Dystonia is a movement disorder that induces excessive muscle contractions or spasms. Blepharospasm is a form of dystonia. It’s also known as benign critical blepharospasm, and it’s when the eyelids blink or twitch involuntarily and uncontrollably. Blepharospasm typically develops progressively and worsens over time. Although your eyes are fine, the increasingly frequent and prolonged closing of your eyelids affects your vision, leading to functional blindness in extreme cases.

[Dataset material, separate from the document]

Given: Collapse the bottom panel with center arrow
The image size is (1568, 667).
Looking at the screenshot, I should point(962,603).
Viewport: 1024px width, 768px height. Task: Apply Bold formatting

Causes and Symptoms of Blepharospasm
Blepharospasm usually happens without warning and has no known cause. The symptoms can appear gradually, often as a result of certain factors such as fatigue, stress, excessive caffeine, and/or exposure to bright lights. Increased blinking and eye pain could be the first signs. Frequent eye twitching or blinking becomes more common as the disease progresses, and it can be followed by facial or jaw spasms.
Spasms can decrease or disappear during sleep, as well as during periods of intense focus on a specific task, for some people. Although the spasms can begin in one eye, they usually spread to both. Patients with blepharospasm can also experience symptoms of dry eye in nearly half of the cases. Other disorders such as ptosis, dermatochalasis, and entropion can evolve as the condition progresses.

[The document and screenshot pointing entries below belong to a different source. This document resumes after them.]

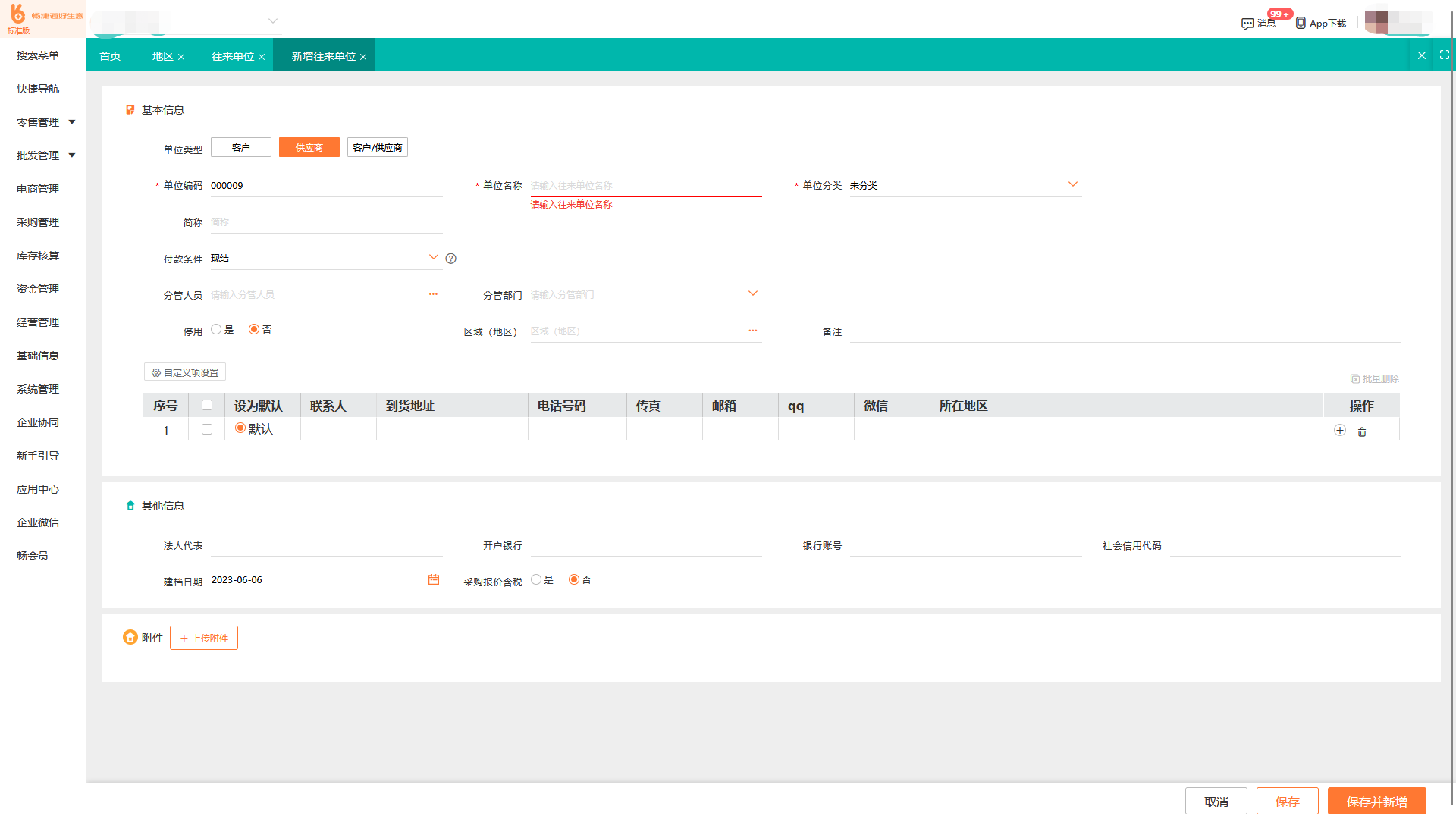The width and height of the screenshot is (1456, 819).
Task: Click the 单位名称 input field
Action: pyautogui.click(x=644, y=185)
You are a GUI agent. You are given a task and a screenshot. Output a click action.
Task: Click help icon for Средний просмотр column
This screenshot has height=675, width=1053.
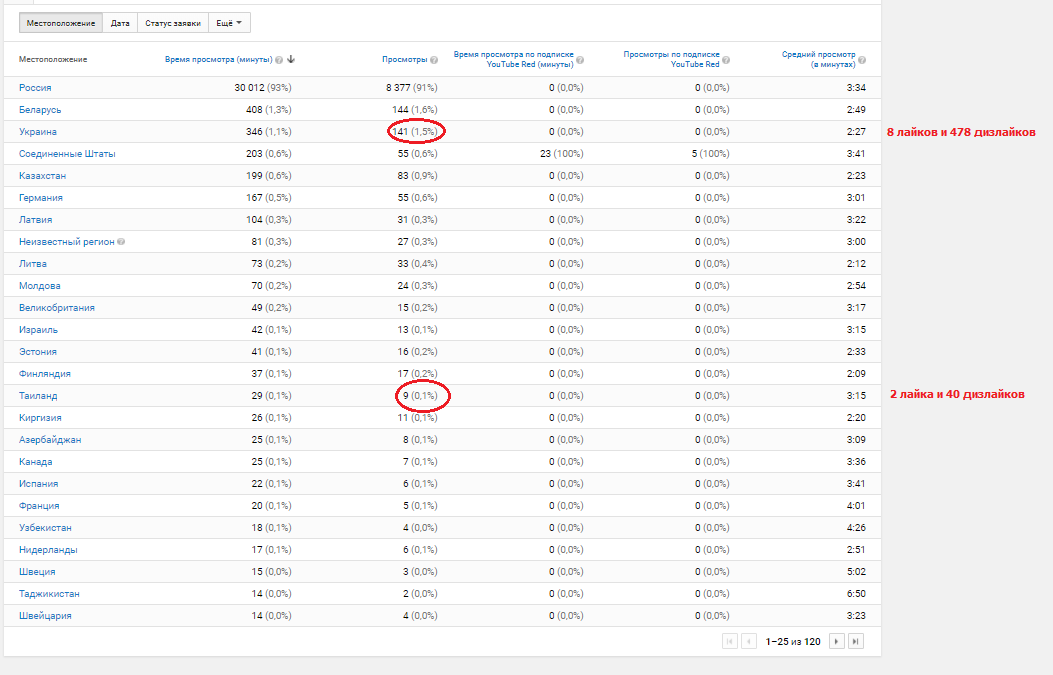pos(862,59)
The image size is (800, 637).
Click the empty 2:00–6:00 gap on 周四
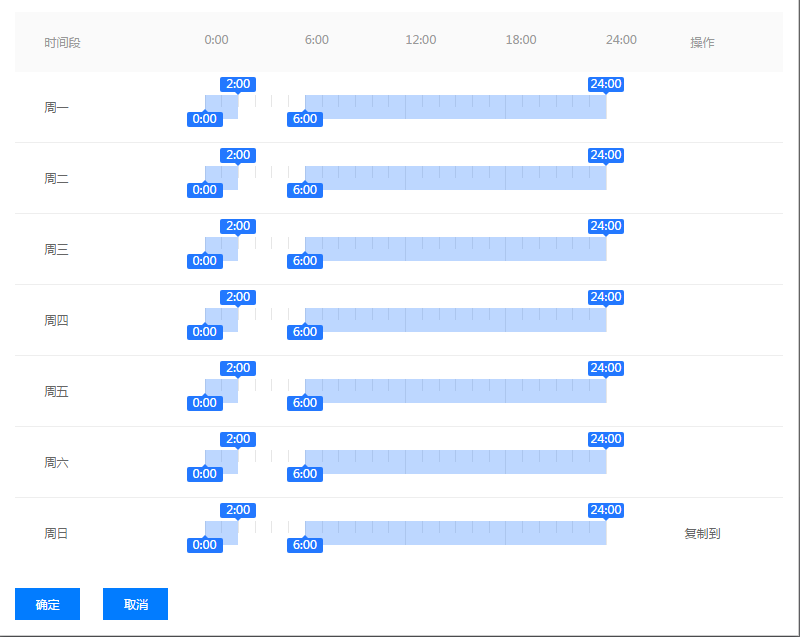tap(271, 320)
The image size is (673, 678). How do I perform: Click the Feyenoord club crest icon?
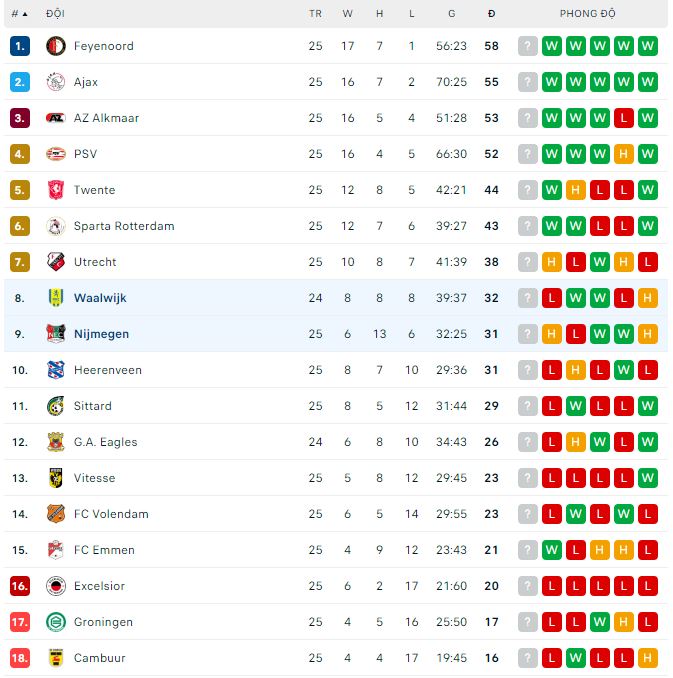(x=56, y=46)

What is the Treatment for Blepharospasm?
Disrupting the initial causes is the first line of treatment for blepharospasm. When you’re outside, wear UV-protected sunglasses to minimize light exposure. Treatment of the related dry eye syndrome with artificial tears, punctal plugs, and/or tear stimulating medication such as Restasis®, as well as regular washing of the eyelids to minimize blepharitis and inflammation, can also aid.
The injection of botulinum toxin, also known as Botox®, into the muscles of the eyelids is the most common, effective, and least invasive treatment for blepharospasm. The eyelid muscles are relaxed, and spasms are disrupted with these injections. The change is usually only temporary, lasting several months. The injections can be given as often as necessary.
If Botox® injections fail to stabilize your blepharospasm and your vision continues to be affected, a surgical procedure known as a myectomy, which involves the removal of some or all of your eyelid muscles and/or nerves, may be suggested.
Surgical treatment of blepharospasm is successful in 75-85% of patients, according to the National Eye Institute. However, because any surgical procedure carries certain complications, myectomy is prescribed for patients who have severe blepharospasm and have not responded to Botox® or other treatments.